Confederate Commander of the Army of Northern Virginia Joseph E. Johnston had ordered a dawn attack by James Longstreet's corps supported by South Carolinian Daniel H. Hill, but confusion about the roads through the woods delays the attack until 1 p.m. As the firing begins, the Commander in Chief of the Army of the Potomac sends a message to a nearby field where a dark, mustachioed New Hampshire native orders his balloon inflated. The balloonist is "Colonel" Thaddeus Sobieski Constantine Lowe.

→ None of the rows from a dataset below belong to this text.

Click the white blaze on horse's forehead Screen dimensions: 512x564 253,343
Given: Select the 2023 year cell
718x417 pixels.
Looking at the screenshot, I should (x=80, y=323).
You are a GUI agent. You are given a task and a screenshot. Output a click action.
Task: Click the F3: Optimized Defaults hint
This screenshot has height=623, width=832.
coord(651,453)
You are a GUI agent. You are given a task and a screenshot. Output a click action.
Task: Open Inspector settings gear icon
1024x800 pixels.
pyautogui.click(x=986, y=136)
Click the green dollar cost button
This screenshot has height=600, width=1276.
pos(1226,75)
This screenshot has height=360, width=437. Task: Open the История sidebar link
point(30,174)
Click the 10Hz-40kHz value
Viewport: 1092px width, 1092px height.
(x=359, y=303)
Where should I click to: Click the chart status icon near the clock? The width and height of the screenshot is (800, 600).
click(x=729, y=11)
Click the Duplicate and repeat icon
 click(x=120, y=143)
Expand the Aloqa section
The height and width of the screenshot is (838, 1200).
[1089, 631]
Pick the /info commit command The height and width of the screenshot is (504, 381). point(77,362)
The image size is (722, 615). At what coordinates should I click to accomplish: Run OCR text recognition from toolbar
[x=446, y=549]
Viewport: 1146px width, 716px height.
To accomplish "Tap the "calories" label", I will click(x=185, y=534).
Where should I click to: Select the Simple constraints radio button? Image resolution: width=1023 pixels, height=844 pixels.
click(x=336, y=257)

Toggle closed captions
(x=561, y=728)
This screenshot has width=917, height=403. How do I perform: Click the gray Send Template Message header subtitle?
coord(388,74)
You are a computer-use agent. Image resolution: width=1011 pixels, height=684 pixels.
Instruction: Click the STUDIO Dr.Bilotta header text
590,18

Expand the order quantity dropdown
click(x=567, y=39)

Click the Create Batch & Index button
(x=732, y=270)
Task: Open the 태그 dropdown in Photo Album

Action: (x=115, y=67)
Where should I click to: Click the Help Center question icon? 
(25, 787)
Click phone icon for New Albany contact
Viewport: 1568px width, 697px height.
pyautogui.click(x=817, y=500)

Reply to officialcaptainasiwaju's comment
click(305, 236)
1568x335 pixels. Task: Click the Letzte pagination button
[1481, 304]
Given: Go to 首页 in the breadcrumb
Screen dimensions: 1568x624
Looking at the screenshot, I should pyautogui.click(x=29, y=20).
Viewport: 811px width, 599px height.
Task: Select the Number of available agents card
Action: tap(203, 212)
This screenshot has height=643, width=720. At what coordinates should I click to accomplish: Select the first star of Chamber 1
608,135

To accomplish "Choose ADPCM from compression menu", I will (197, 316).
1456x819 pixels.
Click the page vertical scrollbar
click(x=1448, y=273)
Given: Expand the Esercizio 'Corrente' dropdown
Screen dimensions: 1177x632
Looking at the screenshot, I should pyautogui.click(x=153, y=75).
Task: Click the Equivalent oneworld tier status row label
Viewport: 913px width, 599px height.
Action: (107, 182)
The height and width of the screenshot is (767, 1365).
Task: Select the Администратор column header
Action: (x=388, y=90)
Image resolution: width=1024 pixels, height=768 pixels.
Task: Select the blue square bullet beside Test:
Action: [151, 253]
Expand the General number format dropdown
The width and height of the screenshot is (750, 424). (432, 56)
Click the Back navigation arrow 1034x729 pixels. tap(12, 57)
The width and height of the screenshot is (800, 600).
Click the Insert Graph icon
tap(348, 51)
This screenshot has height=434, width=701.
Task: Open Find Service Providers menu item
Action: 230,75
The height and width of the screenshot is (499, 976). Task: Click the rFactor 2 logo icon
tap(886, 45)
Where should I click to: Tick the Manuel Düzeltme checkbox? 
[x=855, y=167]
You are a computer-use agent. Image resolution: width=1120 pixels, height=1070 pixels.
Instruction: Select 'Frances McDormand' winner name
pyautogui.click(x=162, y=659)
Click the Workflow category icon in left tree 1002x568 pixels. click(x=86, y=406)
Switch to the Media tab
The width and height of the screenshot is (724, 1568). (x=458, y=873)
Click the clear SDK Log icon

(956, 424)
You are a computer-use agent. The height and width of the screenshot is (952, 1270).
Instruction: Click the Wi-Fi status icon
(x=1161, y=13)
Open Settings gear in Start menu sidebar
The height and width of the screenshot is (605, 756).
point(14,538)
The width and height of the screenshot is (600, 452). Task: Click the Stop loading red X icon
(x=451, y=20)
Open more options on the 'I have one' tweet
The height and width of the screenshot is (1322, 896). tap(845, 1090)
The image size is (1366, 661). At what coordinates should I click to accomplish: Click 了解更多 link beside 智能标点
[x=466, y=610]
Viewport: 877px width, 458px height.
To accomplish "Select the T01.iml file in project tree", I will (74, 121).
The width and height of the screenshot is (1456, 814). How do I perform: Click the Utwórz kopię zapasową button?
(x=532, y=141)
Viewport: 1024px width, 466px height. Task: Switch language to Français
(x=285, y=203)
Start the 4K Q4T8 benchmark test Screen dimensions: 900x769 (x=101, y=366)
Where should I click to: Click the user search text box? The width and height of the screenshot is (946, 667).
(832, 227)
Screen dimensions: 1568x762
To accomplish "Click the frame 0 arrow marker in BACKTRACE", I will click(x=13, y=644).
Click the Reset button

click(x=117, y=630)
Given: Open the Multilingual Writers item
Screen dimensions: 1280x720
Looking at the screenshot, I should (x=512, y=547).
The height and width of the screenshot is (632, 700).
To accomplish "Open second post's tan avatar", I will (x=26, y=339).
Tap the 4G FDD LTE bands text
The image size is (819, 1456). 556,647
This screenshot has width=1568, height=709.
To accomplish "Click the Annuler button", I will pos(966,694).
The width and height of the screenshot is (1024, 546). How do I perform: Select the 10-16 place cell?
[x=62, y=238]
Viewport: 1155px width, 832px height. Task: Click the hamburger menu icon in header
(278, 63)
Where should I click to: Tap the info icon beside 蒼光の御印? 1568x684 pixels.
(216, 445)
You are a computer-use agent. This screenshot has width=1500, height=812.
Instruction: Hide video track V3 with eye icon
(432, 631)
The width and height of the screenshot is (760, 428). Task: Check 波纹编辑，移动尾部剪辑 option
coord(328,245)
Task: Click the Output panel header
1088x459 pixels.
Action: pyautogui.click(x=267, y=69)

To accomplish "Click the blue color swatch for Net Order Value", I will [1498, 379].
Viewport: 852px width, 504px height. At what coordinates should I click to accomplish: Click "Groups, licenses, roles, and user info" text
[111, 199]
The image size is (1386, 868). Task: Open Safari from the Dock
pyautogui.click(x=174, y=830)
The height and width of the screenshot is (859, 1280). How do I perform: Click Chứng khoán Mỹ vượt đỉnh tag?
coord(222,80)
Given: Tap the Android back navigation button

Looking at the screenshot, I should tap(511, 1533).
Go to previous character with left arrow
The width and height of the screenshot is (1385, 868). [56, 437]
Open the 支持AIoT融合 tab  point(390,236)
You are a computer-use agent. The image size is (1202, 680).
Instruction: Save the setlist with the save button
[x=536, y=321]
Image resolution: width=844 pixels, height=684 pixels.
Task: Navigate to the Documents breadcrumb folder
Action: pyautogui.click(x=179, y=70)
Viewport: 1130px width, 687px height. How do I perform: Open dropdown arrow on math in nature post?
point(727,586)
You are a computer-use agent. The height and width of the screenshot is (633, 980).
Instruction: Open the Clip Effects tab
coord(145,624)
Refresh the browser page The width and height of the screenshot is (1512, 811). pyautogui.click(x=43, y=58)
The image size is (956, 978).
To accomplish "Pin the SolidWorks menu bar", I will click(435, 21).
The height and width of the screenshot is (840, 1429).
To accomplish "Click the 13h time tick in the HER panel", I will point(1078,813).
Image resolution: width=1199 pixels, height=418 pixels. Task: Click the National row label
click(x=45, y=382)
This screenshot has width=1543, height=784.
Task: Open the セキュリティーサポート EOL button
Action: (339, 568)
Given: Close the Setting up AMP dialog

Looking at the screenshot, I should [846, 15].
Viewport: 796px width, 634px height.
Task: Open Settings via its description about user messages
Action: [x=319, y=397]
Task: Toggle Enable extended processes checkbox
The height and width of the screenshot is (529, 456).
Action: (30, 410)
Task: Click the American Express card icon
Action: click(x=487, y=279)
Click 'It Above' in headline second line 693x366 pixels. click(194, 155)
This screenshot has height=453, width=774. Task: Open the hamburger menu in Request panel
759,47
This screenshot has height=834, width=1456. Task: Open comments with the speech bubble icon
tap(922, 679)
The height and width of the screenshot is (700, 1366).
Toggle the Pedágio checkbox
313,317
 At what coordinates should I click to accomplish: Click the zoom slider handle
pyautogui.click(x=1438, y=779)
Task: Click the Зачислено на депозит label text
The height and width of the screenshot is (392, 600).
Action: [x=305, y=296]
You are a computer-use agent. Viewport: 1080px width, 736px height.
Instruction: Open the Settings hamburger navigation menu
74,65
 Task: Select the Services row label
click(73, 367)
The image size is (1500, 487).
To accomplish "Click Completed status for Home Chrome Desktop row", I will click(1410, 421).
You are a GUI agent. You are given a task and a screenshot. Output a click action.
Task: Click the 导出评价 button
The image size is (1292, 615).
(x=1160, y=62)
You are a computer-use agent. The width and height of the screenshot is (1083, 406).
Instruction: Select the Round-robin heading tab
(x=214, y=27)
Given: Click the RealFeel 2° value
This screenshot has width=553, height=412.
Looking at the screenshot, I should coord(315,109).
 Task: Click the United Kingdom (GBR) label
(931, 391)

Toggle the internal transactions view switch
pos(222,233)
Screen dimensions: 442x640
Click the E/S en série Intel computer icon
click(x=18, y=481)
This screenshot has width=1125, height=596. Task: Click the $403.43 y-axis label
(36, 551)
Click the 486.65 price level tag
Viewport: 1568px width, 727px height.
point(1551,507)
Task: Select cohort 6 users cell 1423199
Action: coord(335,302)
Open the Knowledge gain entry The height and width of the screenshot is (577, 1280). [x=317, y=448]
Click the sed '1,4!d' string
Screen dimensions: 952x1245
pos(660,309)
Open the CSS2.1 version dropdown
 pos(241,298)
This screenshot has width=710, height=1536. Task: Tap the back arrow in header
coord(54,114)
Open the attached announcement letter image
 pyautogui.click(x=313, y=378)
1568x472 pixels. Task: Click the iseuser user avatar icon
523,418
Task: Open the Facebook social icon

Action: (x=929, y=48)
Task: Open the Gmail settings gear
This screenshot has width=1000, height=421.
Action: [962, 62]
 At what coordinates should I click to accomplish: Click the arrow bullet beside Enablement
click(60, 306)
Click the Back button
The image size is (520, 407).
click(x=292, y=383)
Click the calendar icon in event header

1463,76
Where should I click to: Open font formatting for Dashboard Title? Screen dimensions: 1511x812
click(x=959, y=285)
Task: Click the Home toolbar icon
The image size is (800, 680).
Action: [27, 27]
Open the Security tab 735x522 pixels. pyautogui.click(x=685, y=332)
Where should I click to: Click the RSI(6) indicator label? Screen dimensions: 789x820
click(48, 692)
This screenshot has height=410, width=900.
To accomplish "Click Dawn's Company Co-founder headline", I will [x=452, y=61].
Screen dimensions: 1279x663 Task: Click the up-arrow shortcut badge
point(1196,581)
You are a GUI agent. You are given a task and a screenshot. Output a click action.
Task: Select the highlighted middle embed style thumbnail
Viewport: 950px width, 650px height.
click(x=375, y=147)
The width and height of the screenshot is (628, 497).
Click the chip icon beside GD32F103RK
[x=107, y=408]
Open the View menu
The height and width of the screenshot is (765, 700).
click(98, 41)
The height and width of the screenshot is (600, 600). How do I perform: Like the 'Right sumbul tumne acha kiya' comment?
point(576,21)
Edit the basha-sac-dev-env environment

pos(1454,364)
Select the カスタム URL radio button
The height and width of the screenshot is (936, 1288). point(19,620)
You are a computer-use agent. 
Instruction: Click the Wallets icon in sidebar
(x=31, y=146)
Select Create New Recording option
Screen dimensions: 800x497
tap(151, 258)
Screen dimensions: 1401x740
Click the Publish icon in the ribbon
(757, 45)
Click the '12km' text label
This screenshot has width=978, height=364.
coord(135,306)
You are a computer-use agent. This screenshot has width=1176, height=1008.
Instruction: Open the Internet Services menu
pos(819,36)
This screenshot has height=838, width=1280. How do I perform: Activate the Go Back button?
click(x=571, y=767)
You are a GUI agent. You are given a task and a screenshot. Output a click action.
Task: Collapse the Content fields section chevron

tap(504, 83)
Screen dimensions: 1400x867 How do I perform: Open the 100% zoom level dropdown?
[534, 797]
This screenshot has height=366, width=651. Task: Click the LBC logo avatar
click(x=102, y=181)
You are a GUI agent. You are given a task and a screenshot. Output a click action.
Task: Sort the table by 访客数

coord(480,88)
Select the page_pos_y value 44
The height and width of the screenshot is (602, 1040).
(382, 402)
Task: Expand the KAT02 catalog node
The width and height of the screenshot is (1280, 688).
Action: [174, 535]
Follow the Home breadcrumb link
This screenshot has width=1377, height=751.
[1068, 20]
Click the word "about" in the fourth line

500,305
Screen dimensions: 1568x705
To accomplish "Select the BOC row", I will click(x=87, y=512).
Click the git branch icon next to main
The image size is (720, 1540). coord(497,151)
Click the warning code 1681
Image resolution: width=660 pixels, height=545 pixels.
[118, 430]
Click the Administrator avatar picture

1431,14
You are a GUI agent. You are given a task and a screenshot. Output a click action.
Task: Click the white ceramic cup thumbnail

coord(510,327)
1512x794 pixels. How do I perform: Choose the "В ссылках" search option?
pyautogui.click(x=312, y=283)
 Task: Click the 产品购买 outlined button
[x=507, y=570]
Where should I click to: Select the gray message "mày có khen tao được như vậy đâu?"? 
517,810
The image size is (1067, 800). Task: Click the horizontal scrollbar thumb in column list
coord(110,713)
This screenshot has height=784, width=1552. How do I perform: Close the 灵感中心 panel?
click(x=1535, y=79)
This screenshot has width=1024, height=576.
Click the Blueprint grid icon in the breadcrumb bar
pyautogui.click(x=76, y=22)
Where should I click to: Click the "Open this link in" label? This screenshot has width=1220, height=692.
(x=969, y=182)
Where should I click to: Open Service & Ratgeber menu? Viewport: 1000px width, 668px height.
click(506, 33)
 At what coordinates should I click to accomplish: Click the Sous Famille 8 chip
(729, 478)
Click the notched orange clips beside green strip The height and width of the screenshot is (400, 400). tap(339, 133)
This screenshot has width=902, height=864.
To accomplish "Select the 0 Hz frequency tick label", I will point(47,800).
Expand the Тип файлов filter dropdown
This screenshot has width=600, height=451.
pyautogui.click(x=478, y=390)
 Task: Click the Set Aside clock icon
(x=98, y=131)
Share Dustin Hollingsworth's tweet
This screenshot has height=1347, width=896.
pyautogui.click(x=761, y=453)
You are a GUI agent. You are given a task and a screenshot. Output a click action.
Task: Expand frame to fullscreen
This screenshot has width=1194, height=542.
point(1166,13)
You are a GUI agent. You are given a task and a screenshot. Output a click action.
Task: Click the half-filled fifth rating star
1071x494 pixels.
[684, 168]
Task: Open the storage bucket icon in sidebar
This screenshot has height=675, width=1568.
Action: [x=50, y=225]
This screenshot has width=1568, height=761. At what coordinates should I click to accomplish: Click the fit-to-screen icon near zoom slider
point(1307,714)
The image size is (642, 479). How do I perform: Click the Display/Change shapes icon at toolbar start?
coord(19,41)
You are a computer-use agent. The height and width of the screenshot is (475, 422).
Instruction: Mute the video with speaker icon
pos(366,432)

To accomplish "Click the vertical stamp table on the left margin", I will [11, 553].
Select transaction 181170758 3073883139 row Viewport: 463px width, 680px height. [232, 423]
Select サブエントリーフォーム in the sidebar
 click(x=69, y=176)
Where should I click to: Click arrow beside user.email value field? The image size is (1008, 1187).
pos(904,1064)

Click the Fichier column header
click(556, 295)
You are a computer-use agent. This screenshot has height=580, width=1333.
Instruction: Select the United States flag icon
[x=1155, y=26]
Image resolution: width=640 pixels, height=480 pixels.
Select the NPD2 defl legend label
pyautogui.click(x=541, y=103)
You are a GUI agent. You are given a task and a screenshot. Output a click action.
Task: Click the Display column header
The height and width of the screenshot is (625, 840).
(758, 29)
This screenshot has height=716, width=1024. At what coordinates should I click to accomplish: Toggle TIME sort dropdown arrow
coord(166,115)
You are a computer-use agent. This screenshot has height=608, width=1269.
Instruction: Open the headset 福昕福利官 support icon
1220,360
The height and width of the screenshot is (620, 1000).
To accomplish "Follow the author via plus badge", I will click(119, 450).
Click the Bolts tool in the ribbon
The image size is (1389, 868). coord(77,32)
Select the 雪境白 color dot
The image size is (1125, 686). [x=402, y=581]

Lowe's hourly reports on the progress of the battle across the river enable McClellan to monitor the battle of Seven Pines/Fair Oaks and stymie the Confederate attack. The most notable result of the battle, whose counterattack Lowe effectively directed, is that Johnston is severely wounded and taken from the field, to be succeeded on June 1 by the Confederate army's sole commander from that date onward, Robert E. Lee. So much for unforeseen consequences.

Now, let's return to the present, a continent and nearly a century and a half away from that day on the James River Peninsula. In a display case at Fred Krinke's The Fountain Pen Shop in Monrovia, Calif., lies a Waterman 414, handed down to Fred by his grandfather, that once belonged to "Professor" Thaddeus Lowe.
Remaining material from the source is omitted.